Кедаев обернулся и вздрогнул, увидев стоящего рядом самурая. Я похлопал его по плечу.
— Это я. Идете молодцом, Салават Авессаломович. Вам и помогать почти не надо.
Кедаев издал то ли рык, то ли стон — и я понял, насколько он измучен происходящим.
— Долго еще? — спросил он. — Я не могу это контролировать.
— И не надо, — ответил я. — Весь смысл в том, чтобы напряжения вышли и анимограмма разгладилась.
— Когда все кончится?
— Когда вы найдете место, где вы будете чувствовать себя в безопасности, — сказал я. — Где вам ничего не будет угрожать. И захочется остаться. Обычно что-нибудь из детства. Мы называем это якорем… Где вы его бросите, там и будет центр.
Про это не следует говорить в начале спуска — до того, как перемотаются самые грубые привязанности и страхи. Иначе якорем может оказаться щель за пыльной шторой — или даже пустота под шкафом, куда можно спрятать голову (такой случай в моей практике был). Но здесь дело шло к концу.
Кедаев нахмурился и взялся рукой за голову — словно стараясь что-то вспомнить. Я же воспользовался паузой, чтобы превратиться из самурая в малоприметное гражданское лицо.
Лифт остановился, и мы шагнули из него на залитую солнцем железнодорожную платформу. У перрона стояла готовая к отправлению электричка, куда мы успели вскочить за миг до того, как двери закрылись. Еще один шорткат. Скорей всего, последний.
Вагон, куда мы вошли, был безлюден. Кедаев сел на лавку и уставился в окно. Чтобы не мешать производственному процессу, я присел у него за спиной. Следовало сосредоточиться — мне предстояло отслеживать его видения, одновременно наблюдая за окружающим нас пространством.
За стеклами замелькали деревья. Потом — лубочные избушки и холмы. Дымы, туманы и дали. Все было чистых нежных цветов, ясное, покойное и грустное — обычное свидетельство того, что в ход пошли детские воспоминания.

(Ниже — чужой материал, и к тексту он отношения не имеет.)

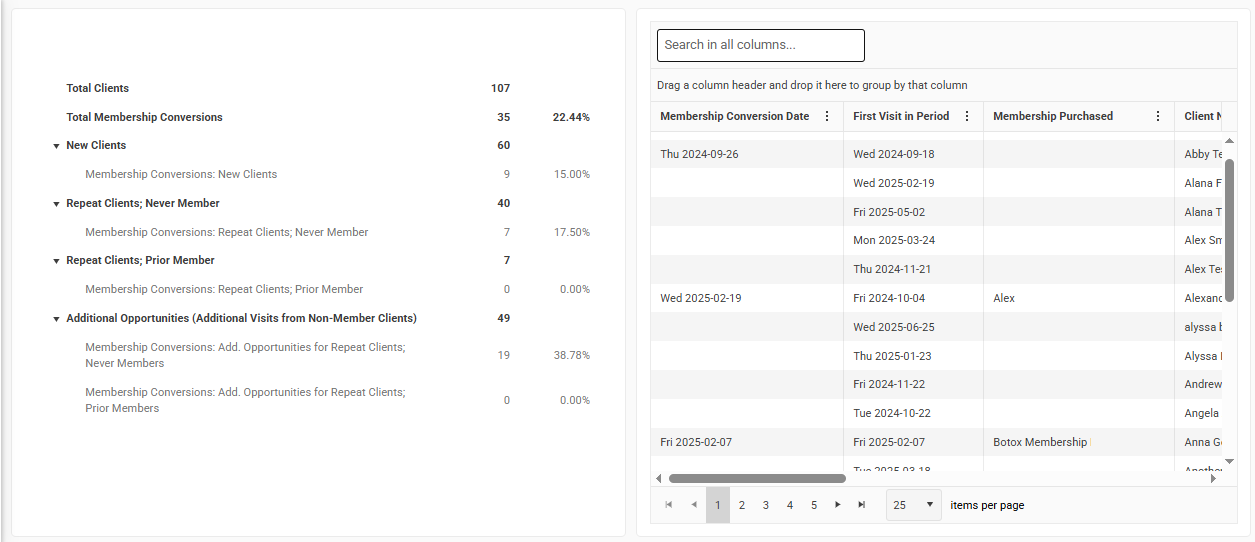Image resolution: width=1255 pixels, height=542 pixels.
Task: Open Membership Conversion Date column menu
Action: coord(826,116)
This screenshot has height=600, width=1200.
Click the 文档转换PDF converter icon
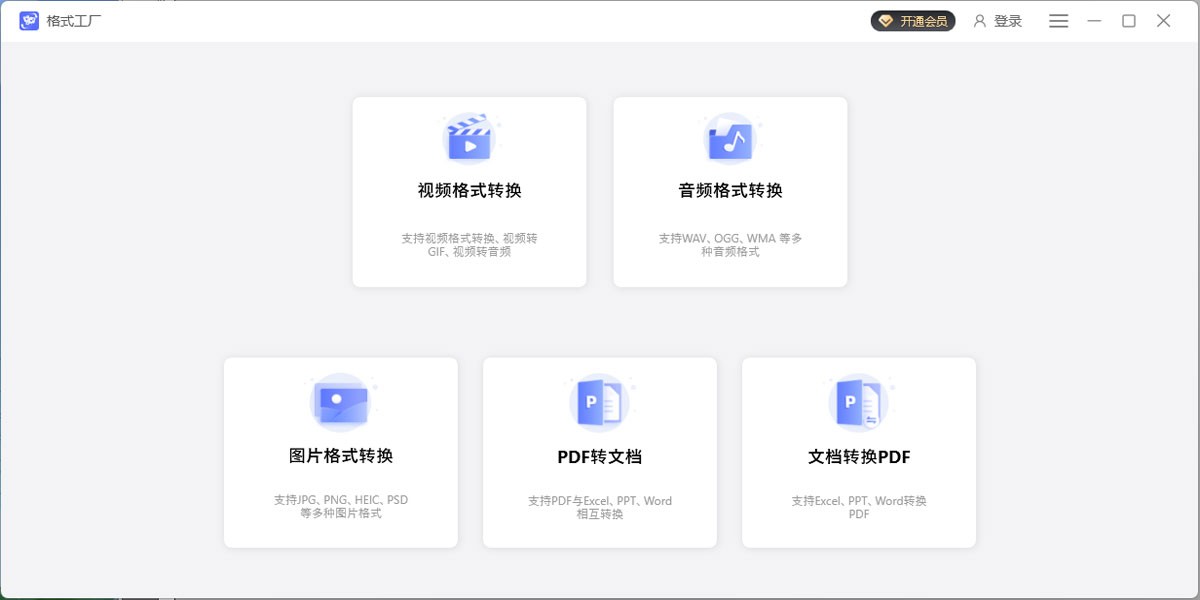(x=858, y=402)
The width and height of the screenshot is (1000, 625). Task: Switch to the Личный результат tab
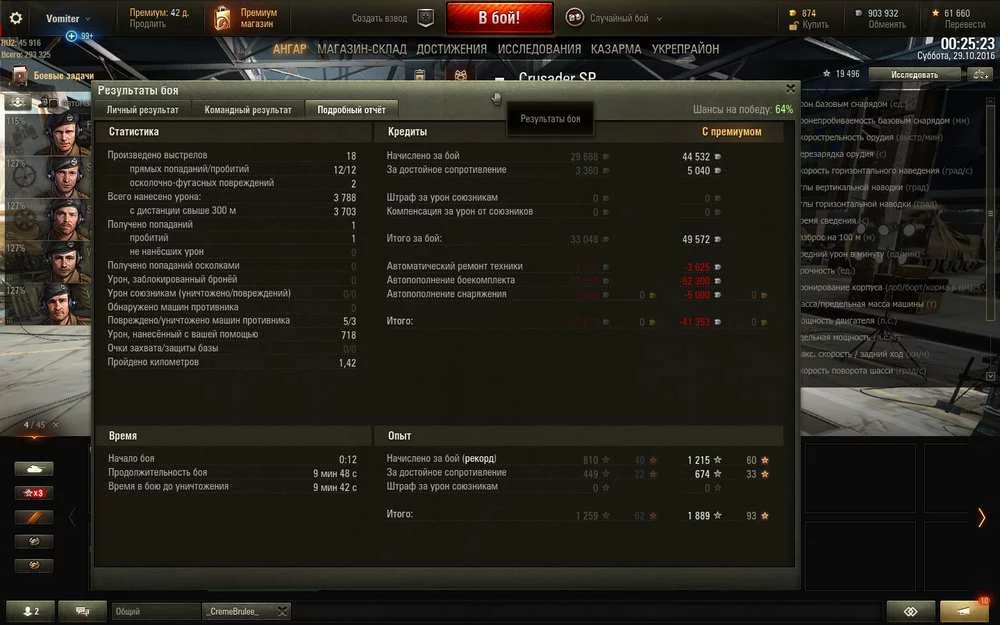(x=142, y=110)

Как обычно на этой фазе перемотки, в смене картин за стеклами почти отсутствовала логика — и даже описать происходящее было трудно. Платформы подмосковных станций сменялись гигантскими облачными ландшафтами. Грохочущий черный туннель вдруг обрывался в воинственную гуннскую кукурузу, потом долго неслись сырые осенние леса. Мелькал оранжевый закат над военным русским полем. Древнейшими гуслями звенела рябь китайских озер. Весна, ночь, ветер. Юность одна и та же у всех. Стоило отвернуться от окна, и лето сменялось зимой. Пока я бдительно оглядывал вагон, за окном снова наступало лето.

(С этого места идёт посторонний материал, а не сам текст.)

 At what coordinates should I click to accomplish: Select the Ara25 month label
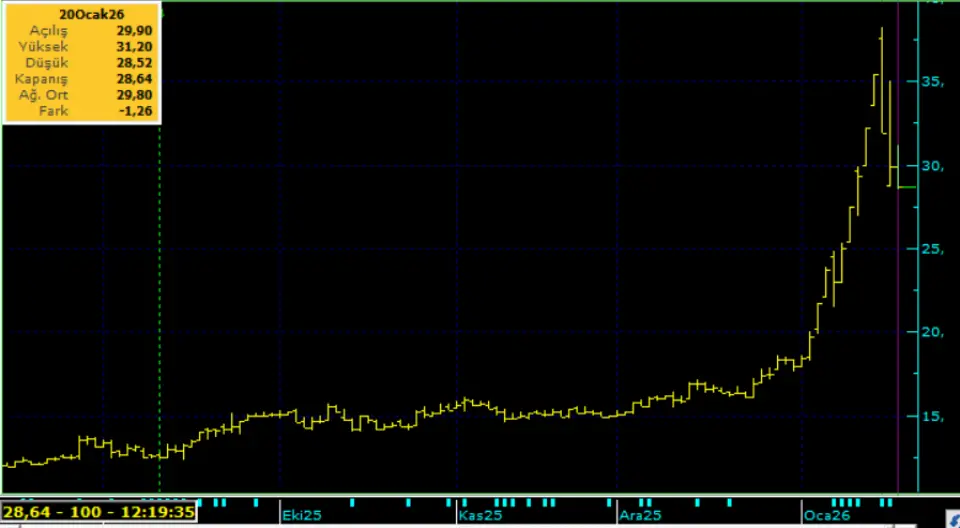coord(639,515)

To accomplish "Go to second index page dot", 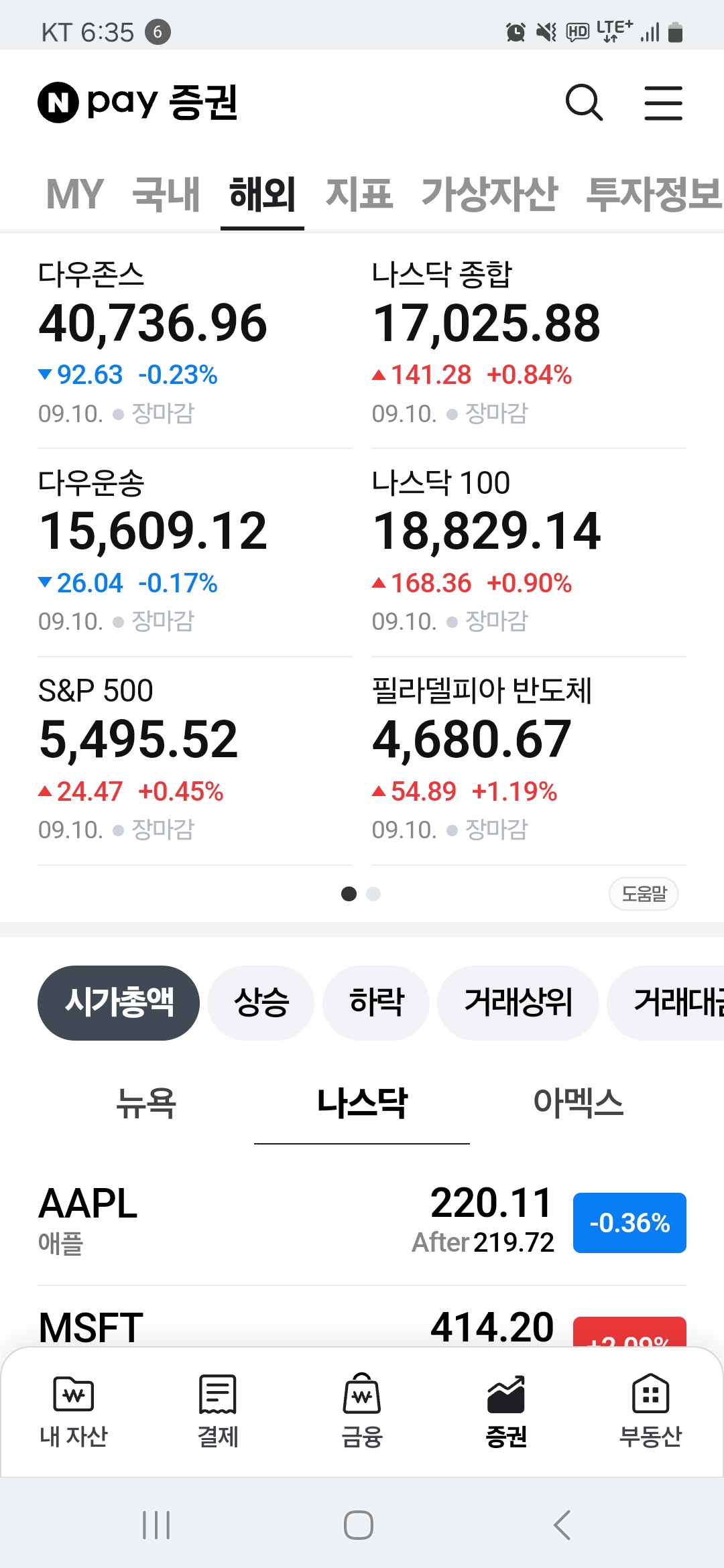I will [x=373, y=894].
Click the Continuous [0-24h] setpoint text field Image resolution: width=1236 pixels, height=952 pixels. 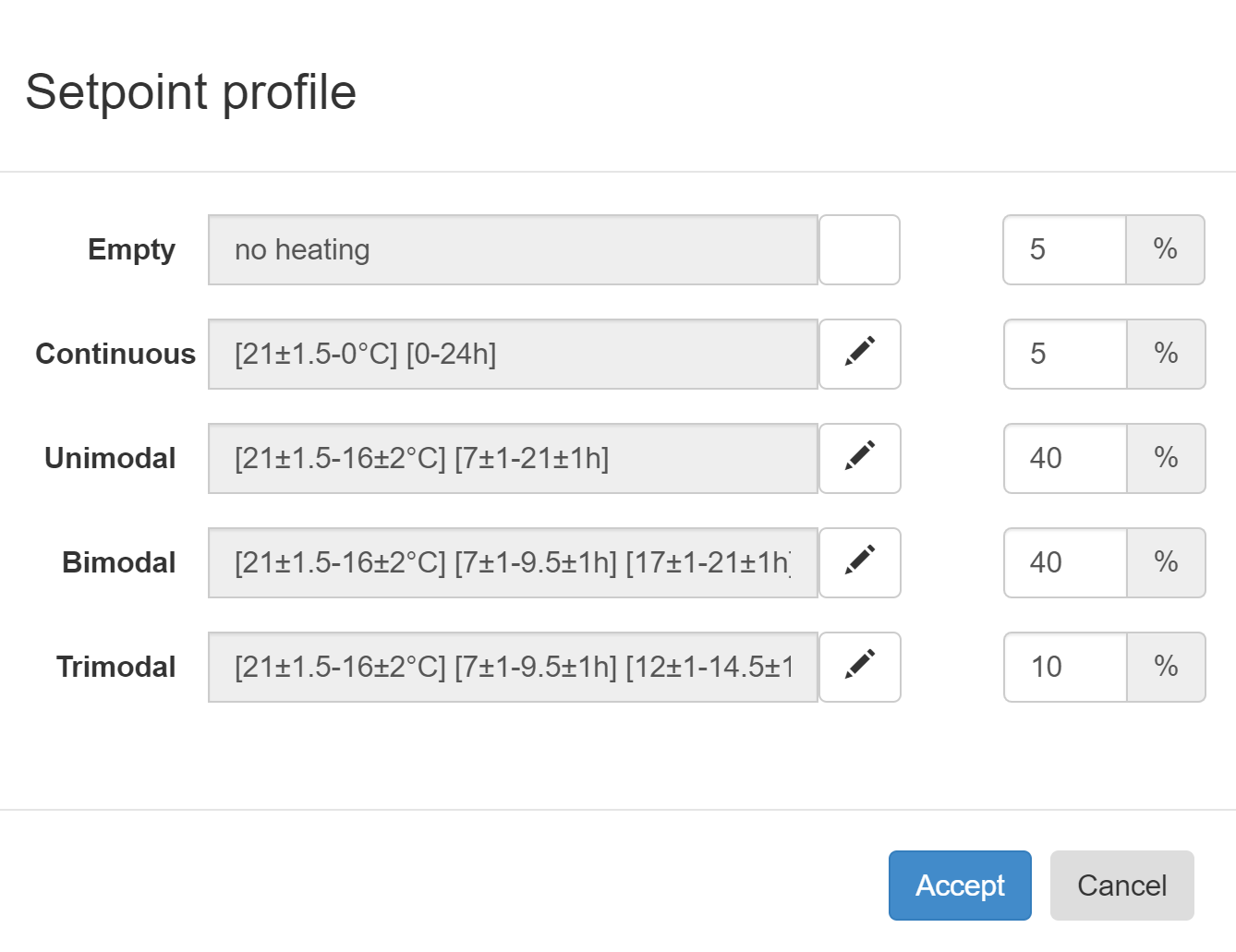click(513, 354)
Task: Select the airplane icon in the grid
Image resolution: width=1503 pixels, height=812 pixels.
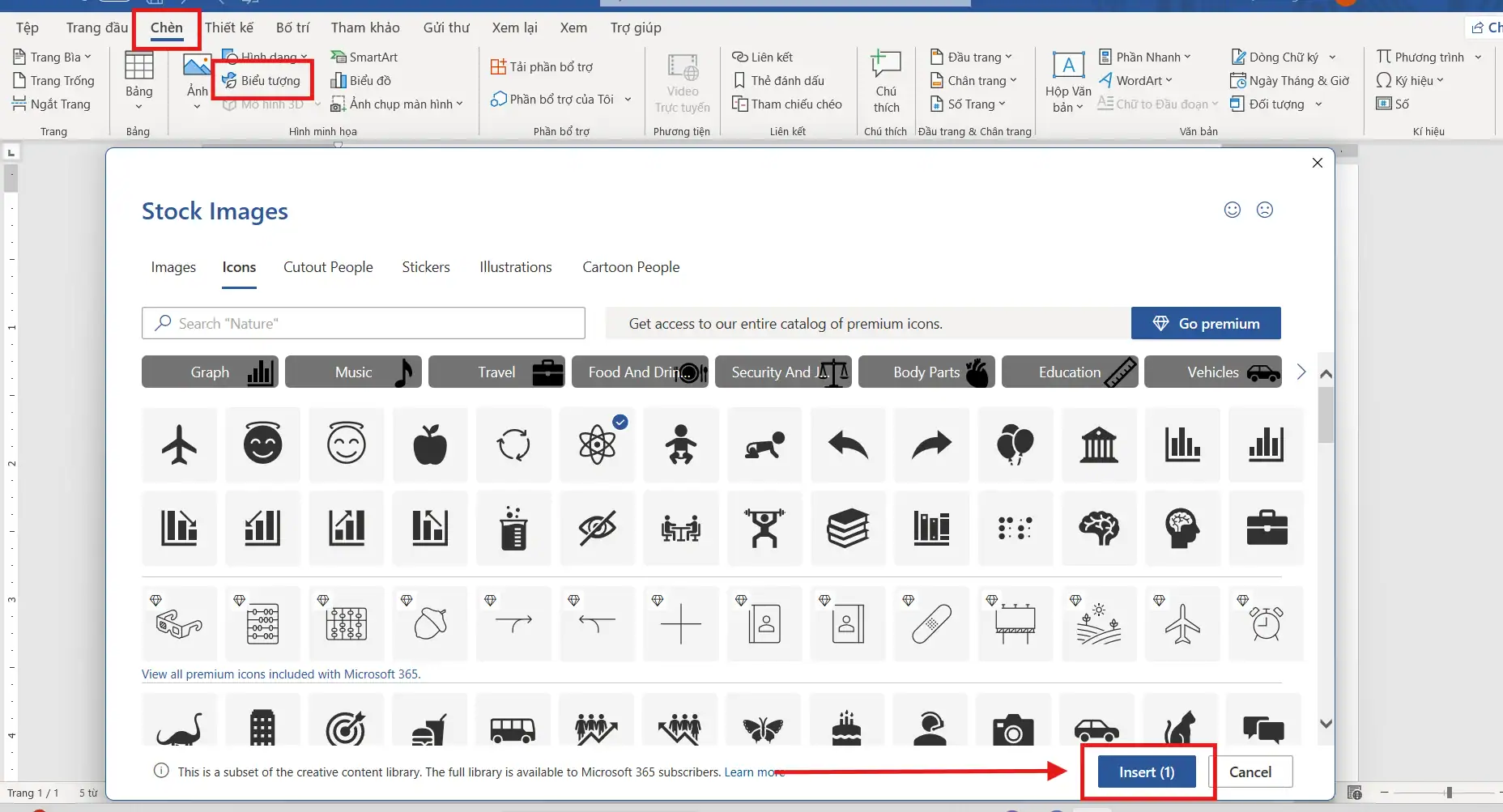Action: [179, 444]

Во всем этом не было грубых швов и стыков — перемены были естественными, словно Кедаев и правда смотрел в окно быстро мчащейся электрички. Без меня он, впрочем, угас бы на ножах двух гопников, которые несколько раз пытались войти из тамбура, но не смогли.
Когда поезд остановился, было уже темно. За окном чернела платформа на краю соснового леса. Я заметил, что железная рамка, в которой полагалось быть названию станции, пуста — видимо, Кедаев не помнил его сам.

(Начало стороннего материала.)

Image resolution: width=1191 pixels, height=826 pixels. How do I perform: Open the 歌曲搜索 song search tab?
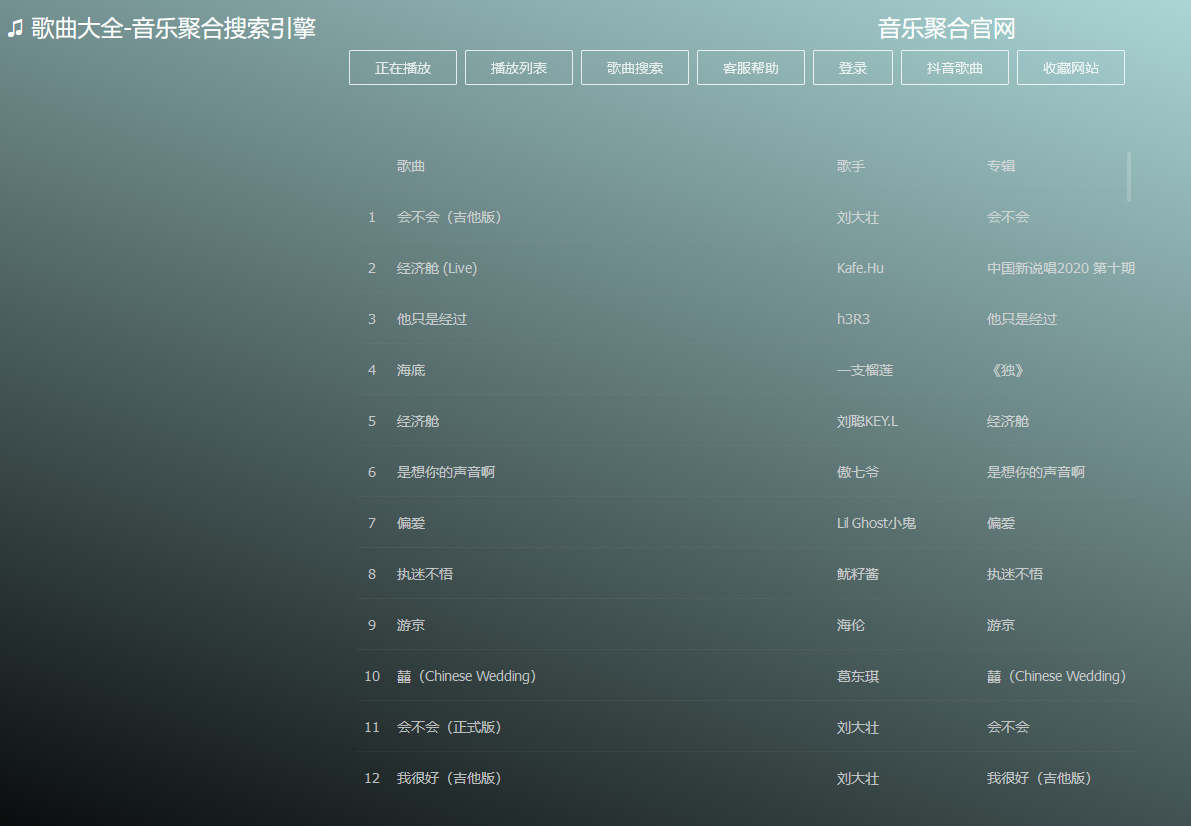(635, 68)
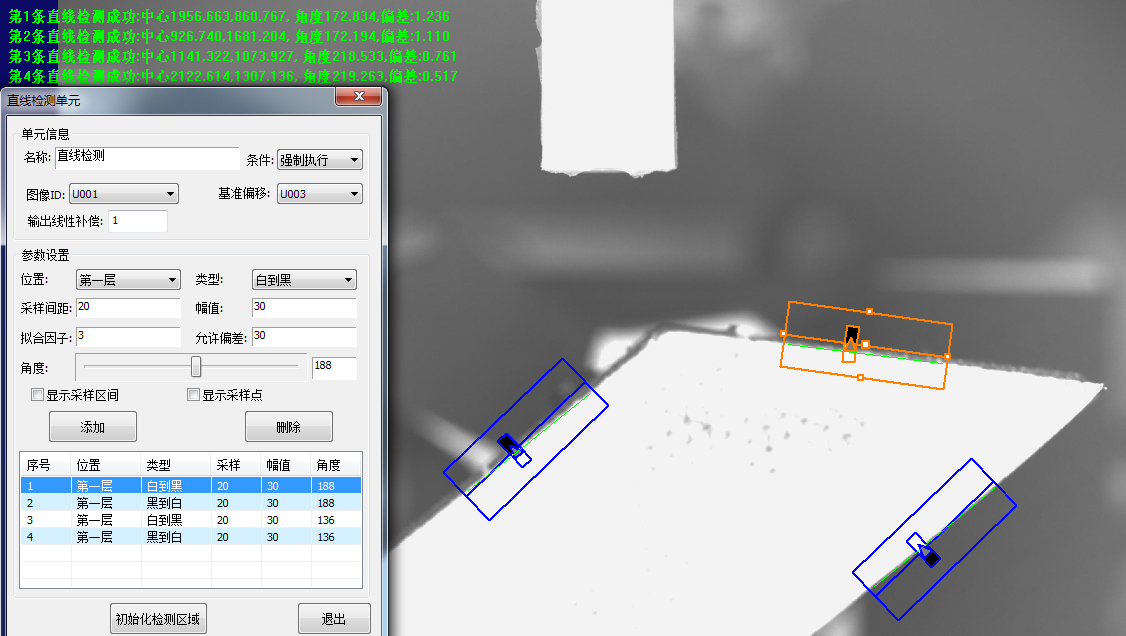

Покинув вагон, мы спустились по разбитой бетонной лестнице и пошли по тропинке в темноту. Между соснами кое-где горели электрические лампы. Два раза на Кедаева из кустов бросались яростно шипящие кошки — и мне пришлось припечатать их к земле. Из тьмы между деревьями спикировало несколько быстрых птичьих теней — и я безжалостно отбросил их в сумрак. Это, видимо, были убитые в хулиганском детстве зверюшки — самые последние долги. Ясный знак, что мы уже близко к цели.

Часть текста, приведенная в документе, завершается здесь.